Return every one of the following items word for word, changing nothing.
§
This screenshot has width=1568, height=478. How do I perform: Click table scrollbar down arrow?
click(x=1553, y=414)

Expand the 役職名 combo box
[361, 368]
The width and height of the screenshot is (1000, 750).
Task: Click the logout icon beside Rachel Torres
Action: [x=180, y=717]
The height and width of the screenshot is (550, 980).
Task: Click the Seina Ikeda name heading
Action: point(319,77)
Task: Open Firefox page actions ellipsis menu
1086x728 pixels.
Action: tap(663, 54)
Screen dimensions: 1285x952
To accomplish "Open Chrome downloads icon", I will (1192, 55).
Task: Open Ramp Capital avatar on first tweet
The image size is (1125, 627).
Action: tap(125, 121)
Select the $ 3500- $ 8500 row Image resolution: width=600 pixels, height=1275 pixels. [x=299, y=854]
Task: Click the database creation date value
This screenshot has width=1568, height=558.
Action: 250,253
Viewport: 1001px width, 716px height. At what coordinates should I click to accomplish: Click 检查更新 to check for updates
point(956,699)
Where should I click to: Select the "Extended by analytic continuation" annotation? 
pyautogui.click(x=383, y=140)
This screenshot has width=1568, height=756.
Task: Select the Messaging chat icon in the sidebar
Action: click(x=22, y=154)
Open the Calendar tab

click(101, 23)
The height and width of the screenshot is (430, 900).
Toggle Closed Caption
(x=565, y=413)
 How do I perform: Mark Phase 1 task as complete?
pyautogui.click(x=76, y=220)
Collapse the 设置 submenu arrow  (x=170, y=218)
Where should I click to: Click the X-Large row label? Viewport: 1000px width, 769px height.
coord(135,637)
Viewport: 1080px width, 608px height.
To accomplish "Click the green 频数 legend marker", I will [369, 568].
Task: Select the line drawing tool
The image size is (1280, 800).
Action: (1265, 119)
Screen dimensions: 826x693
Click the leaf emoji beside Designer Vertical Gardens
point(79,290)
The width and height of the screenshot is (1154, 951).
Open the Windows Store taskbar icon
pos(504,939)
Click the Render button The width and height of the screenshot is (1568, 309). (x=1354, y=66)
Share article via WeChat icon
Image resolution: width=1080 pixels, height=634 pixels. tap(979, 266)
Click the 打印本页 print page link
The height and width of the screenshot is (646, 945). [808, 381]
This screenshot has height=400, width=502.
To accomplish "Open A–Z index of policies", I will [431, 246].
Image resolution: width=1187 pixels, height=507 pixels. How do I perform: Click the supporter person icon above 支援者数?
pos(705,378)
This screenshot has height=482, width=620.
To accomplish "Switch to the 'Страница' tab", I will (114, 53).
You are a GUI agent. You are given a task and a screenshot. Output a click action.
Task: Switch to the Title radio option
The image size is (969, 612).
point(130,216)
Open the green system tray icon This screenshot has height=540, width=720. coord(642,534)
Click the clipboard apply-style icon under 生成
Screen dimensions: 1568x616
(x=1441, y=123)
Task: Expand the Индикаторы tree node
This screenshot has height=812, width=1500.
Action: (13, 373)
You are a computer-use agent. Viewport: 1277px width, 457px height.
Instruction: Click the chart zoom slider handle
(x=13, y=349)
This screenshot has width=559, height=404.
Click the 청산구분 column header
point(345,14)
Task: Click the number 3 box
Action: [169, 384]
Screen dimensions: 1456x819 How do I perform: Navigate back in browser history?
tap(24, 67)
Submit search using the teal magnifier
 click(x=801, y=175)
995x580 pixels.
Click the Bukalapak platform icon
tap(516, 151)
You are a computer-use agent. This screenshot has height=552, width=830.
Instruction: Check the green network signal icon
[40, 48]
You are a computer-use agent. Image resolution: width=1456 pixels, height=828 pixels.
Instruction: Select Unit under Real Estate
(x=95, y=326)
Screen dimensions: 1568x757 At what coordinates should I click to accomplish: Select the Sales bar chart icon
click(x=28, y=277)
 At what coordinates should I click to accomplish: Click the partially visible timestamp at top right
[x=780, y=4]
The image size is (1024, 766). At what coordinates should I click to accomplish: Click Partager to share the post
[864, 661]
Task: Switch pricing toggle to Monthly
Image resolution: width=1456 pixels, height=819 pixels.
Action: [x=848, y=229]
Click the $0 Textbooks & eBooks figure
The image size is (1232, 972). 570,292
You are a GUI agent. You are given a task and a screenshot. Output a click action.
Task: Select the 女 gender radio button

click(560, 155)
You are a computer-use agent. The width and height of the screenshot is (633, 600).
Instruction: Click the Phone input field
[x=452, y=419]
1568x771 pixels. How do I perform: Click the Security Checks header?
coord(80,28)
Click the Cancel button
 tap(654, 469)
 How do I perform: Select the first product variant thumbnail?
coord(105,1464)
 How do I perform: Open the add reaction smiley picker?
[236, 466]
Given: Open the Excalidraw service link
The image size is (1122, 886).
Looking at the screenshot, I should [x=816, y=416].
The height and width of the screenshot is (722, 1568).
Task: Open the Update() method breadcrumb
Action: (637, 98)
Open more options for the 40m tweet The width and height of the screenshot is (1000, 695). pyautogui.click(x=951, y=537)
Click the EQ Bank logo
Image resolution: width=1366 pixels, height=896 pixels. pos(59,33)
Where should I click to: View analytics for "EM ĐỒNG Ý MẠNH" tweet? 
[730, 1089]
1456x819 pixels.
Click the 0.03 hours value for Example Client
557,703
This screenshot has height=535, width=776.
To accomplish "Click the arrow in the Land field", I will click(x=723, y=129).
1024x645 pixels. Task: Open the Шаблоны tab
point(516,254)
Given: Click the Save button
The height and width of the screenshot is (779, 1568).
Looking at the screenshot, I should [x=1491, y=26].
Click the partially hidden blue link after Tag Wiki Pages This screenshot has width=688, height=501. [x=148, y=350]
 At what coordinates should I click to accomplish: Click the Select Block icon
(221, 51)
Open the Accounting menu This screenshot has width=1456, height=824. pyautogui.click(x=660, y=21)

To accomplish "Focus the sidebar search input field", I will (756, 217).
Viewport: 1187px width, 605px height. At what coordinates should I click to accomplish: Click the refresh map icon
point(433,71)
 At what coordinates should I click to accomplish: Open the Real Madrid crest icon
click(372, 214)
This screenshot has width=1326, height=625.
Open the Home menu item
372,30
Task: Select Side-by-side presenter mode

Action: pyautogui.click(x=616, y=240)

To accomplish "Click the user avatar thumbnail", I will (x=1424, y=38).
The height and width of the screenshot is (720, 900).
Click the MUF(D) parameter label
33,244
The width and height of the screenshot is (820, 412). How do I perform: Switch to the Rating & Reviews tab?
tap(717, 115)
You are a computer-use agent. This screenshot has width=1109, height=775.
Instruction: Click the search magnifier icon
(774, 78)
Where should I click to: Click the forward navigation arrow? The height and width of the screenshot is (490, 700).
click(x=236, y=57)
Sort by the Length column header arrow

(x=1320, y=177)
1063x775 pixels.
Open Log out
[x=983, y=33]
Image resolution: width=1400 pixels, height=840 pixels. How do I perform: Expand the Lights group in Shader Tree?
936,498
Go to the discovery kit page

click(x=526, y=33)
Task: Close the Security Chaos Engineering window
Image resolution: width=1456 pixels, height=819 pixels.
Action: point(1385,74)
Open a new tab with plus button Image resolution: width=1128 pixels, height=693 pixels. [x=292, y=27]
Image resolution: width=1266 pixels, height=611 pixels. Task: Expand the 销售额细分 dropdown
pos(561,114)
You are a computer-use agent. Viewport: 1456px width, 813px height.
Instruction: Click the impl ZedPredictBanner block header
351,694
§
#### [Solution to this exercise]
This screenshot has width=1568, height=478. How do I perform: Click table scrollbar down arrow?
click(x=1553, y=414)

Expand the 役職名 combo box
[361, 368]
The width and height of the screenshot is (1000, 750).
Task: Click the logout icon beside Rachel Torres
Action: [x=180, y=717]
The height and width of the screenshot is (550, 980).
Task: Click the Seina Ikeda name heading
Action: point(319,77)
Task: Open Firefox page actions ellipsis menu
1086x728 pixels.
Action: tap(663, 54)
Screen dimensions: 1285x952
To accomplish "Open Chrome downloads icon", I will (1192, 55).
Task: Open Ramp Capital avatar on first tweet
The image size is (1125, 627).
Action: tap(125, 121)
Select the $ 3500- $ 8500 row Image resolution: width=600 pixels, height=1275 pixels. [x=299, y=854]
Task: Click the database creation date value
This screenshot has width=1568, height=558.
Action: 250,253
Viewport: 1001px width, 716px height. At what coordinates should I click to accomplish: Click 检查更新 to check for updates
point(956,699)
Where should I click to: Select the "Extended by analytic continuation" annotation? 
pyautogui.click(x=383, y=140)
This screenshot has width=1568, height=756.
Task: Select the Messaging chat icon in the sidebar
Action: click(x=22, y=154)
Open the Calendar tab

click(101, 23)
The height and width of the screenshot is (430, 900).
Toggle Closed Caption
(x=565, y=413)
 How do I perform: Mark Phase 1 task as complete?
pyautogui.click(x=76, y=220)
Collapse the 设置 submenu arrow  (x=170, y=218)
Where should I click to: Click the X-Large row label? Viewport: 1000px width, 769px height.
coord(135,637)
Viewport: 1080px width, 608px height.
To accomplish "Click the green 频数 legend marker", I will [369, 568].
Task: Select the line drawing tool
The image size is (1280, 800).
Action: (1265, 119)
Screen dimensions: 826x693
Click the leaf emoji beside Designer Vertical Gardens
point(79,290)
The width and height of the screenshot is (1154, 951).
Open the Windows Store taskbar icon
pos(504,939)
Click the Render button The width and height of the screenshot is (1568, 309). (x=1354, y=66)
Share article via WeChat icon
Image resolution: width=1080 pixels, height=634 pixels. tap(979, 266)
Click the 打印本页 print page link
The height and width of the screenshot is (646, 945). [808, 381]
This screenshot has height=400, width=502.
To accomplish "Open A–Z index of policies", I will [431, 246].
Image resolution: width=1187 pixels, height=507 pixels. How do I perform: Click the supporter person icon above 支援者数?
pos(705,378)
This screenshot has height=482, width=620.
To accomplish "Switch to the 'Страница' tab", I will (114, 53).
You are a GUI agent. You are given a task and a screenshot. Output a click action.
Task: Switch to the Title radio option
The image size is (969, 612).
point(130,216)
Open the green system tray icon This screenshot has height=540, width=720. coord(642,534)
Click the clipboard apply-style icon under 生成
Screen dimensions: 1568x616
(x=1441, y=123)
Task: Expand the Индикаторы tree node
This screenshot has height=812, width=1500.
Action: (13, 373)
You are a computer-use agent. Viewport: 1277px width, 457px height.
Instruction: Click the chart zoom slider handle
(x=13, y=349)
This screenshot has width=559, height=404.
Click the 청산구분 column header
point(345,14)
Task: Click the number 3 box
Action: [169, 384]
Screen dimensions: 1456x819 How do I perform: Navigate back in browser history?
tap(24, 67)
Submit search using the teal magnifier
 click(x=801, y=175)
995x580 pixels.
Click the Bukalapak platform icon
tap(516, 151)
You are a computer-use agent. This screenshot has height=552, width=830.
Instruction: Check the green network signal icon
[40, 48]
You are a computer-use agent. Image resolution: width=1456 pixels, height=828 pixels.
Instruction: Select Unit under Real Estate
(x=95, y=326)
Screen dimensions: 1568x757 At what coordinates should I click to accomplish: Select the Sales bar chart icon
click(x=28, y=277)
 At what coordinates should I click to accomplish: Click the partially visible timestamp at top right
[x=780, y=4]
The image size is (1024, 766). At what coordinates should I click to accomplish: Click Partager to share the post
[864, 661]
Task: Switch pricing toggle to Monthly
Image resolution: width=1456 pixels, height=819 pixels.
Action: [x=848, y=229]
Click the $0 Textbooks & eBooks figure
The image size is (1232, 972). 570,292
You are a GUI agent. You are given a task and a screenshot. Output a click action.
Task: Select the 女 gender radio button

click(560, 155)
You are a computer-use agent. The width and height of the screenshot is (633, 600).
Instruction: Click the Phone input field
[x=452, y=419]
1568x771 pixels. How do I perform: Click the Security Checks header?
coord(80,28)
Click the Cancel button
 tap(654, 469)
 How do I perform: Select the first product variant thumbnail?
coord(105,1464)
 How do I perform: Open the add reaction smiley picker?
[236, 466]
Given: Open the Excalidraw service link
The image size is (1122, 886).
Looking at the screenshot, I should [x=816, y=416].
The height and width of the screenshot is (722, 1568).
Task: Open the Update() method breadcrumb
Action: (637, 98)
Open more options for the 40m tweet The width and height of the screenshot is (1000, 695). pyautogui.click(x=951, y=537)
Click the EQ Bank logo
Image resolution: width=1366 pixels, height=896 pixels. pos(59,33)
Where should I click to: View analytics for "EM ĐỒNG Ý MẠNH" tweet? 
[730, 1089]
1456x819 pixels.
Click the 0.03 hours value for Example Client
557,703
This screenshot has height=535, width=776.
To accomplish "Click the arrow in the Land field", I will click(x=723, y=129).
1024x645 pixels. Task: Open the Шаблоны tab
point(516,254)
Given: Click the Save button
The height and width of the screenshot is (779, 1568).
Looking at the screenshot, I should [x=1491, y=26].
Click the partially hidden blue link after Tag Wiki Pages This screenshot has width=688, height=501. [x=148, y=350]
 At what coordinates should I click to accomplish: Click the Select Block icon
(221, 51)
Open the Accounting menu This screenshot has width=1456, height=824. pyautogui.click(x=660, y=21)

To accomplish "Focus the sidebar search input field", I will (756, 217).
Viewport: 1187px width, 605px height. At what coordinates should I click to accomplish: Click the refresh map icon
point(433,71)
 At what coordinates should I click to accomplish: Open the Real Madrid crest icon
click(372, 214)
This screenshot has width=1326, height=625.
Open the Home menu item
372,30
Task: Select Side-by-side presenter mode

Action: pyautogui.click(x=616, y=240)

To accomplish "Click the user avatar thumbnail", I will (x=1424, y=38).
The height and width of the screenshot is (720, 900).
Click the MUF(D) parameter label
33,244
The width and height of the screenshot is (820, 412). How do I perform: Switch to the Rating & Reviews tab?
tap(717, 115)
You are a computer-use agent. This screenshot has width=1109, height=775.
Instruction: Click the search magnifier icon
(774, 78)
Where should I click to: Click the forward navigation arrow? The height and width of the screenshot is (490, 700).
click(x=236, y=57)
Sort by the Length column header arrow

(x=1320, y=177)
1063x775 pixels.
Open Log out
[x=983, y=33]
Image resolution: width=1400 pixels, height=840 pixels. How do I perform: Expand the Lights group in Shader Tree?
936,498
Go to the discovery kit page

click(x=526, y=33)
Task: Close the Security Chaos Engineering window
Image resolution: width=1456 pixels, height=819 pixels.
Action: point(1385,74)
Open a new tab with plus button Image resolution: width=1128 pixels, height=693 pixels. [x=292, y=27]
Image resolution: width=1266 pixels, height=611 pixels. Task: Expand the 销售额细分 dropdown
pos(561,114)
You are a computer-use agent. Viewport: 1456px width, 813px height.
Instruction: Click the impl ZedPredictBanner block header
351,694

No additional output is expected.